### AIM OF THE EXERCISE
Below are some entries. Copy them word for word, starting at the line that contains "is (1350, 2400)." and continuing through the last line of the entries.

### GIVEN INFORMATION

+ + + +

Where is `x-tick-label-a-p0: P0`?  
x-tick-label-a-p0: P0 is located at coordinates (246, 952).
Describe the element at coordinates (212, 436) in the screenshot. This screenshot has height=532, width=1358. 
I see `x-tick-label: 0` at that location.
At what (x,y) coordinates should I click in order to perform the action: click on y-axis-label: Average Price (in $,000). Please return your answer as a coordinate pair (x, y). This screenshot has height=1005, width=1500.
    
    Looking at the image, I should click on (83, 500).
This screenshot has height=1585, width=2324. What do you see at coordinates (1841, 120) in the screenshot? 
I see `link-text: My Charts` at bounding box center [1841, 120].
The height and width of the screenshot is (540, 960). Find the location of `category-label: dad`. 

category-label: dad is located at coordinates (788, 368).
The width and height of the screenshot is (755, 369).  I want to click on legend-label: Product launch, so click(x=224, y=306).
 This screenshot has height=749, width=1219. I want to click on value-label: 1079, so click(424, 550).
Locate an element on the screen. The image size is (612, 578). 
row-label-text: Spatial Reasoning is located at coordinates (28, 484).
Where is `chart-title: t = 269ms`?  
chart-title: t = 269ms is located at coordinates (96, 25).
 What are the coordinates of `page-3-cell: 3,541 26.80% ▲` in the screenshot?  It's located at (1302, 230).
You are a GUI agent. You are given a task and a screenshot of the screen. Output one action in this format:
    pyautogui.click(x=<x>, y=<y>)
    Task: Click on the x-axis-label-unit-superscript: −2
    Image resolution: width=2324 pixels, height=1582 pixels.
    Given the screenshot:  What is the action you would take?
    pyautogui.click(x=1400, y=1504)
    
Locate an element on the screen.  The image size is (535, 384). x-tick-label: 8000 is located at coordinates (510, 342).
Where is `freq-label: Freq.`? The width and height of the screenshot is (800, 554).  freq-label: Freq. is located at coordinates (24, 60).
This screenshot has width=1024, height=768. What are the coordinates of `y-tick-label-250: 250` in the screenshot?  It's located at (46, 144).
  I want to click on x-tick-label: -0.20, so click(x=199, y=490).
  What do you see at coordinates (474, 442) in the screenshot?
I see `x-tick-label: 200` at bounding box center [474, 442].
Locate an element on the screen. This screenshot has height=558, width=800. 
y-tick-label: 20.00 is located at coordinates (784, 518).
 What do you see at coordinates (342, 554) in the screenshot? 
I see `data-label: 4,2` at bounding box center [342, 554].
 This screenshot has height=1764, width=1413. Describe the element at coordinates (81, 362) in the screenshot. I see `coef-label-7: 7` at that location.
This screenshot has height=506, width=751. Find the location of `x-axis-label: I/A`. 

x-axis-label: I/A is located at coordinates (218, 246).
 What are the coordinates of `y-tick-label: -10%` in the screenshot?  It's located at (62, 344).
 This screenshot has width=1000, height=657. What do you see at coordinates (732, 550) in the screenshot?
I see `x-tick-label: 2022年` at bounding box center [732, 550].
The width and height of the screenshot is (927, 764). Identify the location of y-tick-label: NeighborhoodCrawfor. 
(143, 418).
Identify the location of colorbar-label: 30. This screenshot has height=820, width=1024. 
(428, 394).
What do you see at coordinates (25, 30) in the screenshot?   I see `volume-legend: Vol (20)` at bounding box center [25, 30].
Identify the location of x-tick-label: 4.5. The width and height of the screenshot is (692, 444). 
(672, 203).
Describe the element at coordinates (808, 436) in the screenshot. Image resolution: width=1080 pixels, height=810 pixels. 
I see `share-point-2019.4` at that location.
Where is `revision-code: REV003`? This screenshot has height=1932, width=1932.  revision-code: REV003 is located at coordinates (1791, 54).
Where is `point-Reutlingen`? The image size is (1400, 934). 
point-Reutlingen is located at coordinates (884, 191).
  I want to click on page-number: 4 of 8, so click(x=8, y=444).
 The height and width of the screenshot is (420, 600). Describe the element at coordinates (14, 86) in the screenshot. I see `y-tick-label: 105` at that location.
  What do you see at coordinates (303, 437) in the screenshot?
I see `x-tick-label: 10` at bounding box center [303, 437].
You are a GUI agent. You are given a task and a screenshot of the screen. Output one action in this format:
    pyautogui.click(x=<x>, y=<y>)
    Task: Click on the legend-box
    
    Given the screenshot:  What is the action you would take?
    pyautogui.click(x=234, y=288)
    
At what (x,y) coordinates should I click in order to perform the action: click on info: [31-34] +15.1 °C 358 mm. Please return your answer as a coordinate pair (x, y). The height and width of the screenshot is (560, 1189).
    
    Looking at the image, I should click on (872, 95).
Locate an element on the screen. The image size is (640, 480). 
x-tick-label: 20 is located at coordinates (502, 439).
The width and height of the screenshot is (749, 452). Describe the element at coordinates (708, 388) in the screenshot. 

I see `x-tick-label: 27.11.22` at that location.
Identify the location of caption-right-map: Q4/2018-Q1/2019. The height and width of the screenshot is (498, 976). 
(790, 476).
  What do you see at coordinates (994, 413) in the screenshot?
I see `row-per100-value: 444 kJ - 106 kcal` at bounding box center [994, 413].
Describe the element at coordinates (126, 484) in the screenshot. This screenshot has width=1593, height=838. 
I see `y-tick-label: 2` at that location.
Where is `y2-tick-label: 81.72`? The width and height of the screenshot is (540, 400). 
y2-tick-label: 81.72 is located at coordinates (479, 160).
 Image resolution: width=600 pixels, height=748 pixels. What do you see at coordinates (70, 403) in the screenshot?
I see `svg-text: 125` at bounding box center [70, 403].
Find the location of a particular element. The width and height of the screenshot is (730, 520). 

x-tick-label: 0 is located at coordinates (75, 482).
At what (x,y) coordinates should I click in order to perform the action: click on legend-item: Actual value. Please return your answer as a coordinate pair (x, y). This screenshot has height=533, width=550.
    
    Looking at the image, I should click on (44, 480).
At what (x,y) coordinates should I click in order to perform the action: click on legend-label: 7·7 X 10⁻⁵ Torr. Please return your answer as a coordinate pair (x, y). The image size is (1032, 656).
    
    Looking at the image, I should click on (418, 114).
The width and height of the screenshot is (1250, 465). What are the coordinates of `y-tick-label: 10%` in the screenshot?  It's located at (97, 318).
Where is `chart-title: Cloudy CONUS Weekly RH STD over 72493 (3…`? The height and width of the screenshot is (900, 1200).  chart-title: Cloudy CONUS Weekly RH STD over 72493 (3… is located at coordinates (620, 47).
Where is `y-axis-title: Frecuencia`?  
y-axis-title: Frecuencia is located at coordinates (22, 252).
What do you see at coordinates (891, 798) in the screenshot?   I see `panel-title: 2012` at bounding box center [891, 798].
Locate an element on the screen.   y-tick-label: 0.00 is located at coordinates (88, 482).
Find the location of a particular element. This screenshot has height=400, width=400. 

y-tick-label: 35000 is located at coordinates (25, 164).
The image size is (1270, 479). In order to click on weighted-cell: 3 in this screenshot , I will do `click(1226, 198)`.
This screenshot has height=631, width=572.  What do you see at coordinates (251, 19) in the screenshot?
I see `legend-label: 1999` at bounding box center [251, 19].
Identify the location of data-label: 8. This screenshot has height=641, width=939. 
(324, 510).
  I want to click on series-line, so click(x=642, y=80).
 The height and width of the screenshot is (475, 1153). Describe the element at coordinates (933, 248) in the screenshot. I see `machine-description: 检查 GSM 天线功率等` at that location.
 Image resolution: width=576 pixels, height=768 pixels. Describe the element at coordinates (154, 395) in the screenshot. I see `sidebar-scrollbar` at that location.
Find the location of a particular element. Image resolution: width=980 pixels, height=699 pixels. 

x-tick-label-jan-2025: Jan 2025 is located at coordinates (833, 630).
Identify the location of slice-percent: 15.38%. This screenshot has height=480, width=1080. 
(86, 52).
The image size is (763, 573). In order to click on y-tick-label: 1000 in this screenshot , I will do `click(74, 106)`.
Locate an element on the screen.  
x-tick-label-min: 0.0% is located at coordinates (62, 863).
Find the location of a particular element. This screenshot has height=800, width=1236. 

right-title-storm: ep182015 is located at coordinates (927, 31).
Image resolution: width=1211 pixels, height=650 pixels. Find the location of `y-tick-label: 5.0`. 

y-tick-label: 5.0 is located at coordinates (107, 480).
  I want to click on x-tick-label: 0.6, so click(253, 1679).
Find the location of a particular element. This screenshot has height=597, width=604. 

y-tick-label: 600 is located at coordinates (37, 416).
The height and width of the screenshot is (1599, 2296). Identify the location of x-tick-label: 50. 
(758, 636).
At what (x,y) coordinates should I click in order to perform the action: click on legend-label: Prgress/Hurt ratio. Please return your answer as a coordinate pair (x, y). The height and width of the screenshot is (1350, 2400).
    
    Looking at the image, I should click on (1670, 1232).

+ + + +

### OUTPUT
At what (x,y) coordinates should I click in order to perform the action: click on legend-label: Prgress/Hurt ratio. Please return your answer as a coordinate pair (x, y). The height and width of the screenshot is (1350, 2400).
    
    Looking at the image, I should click on (1670, 1232).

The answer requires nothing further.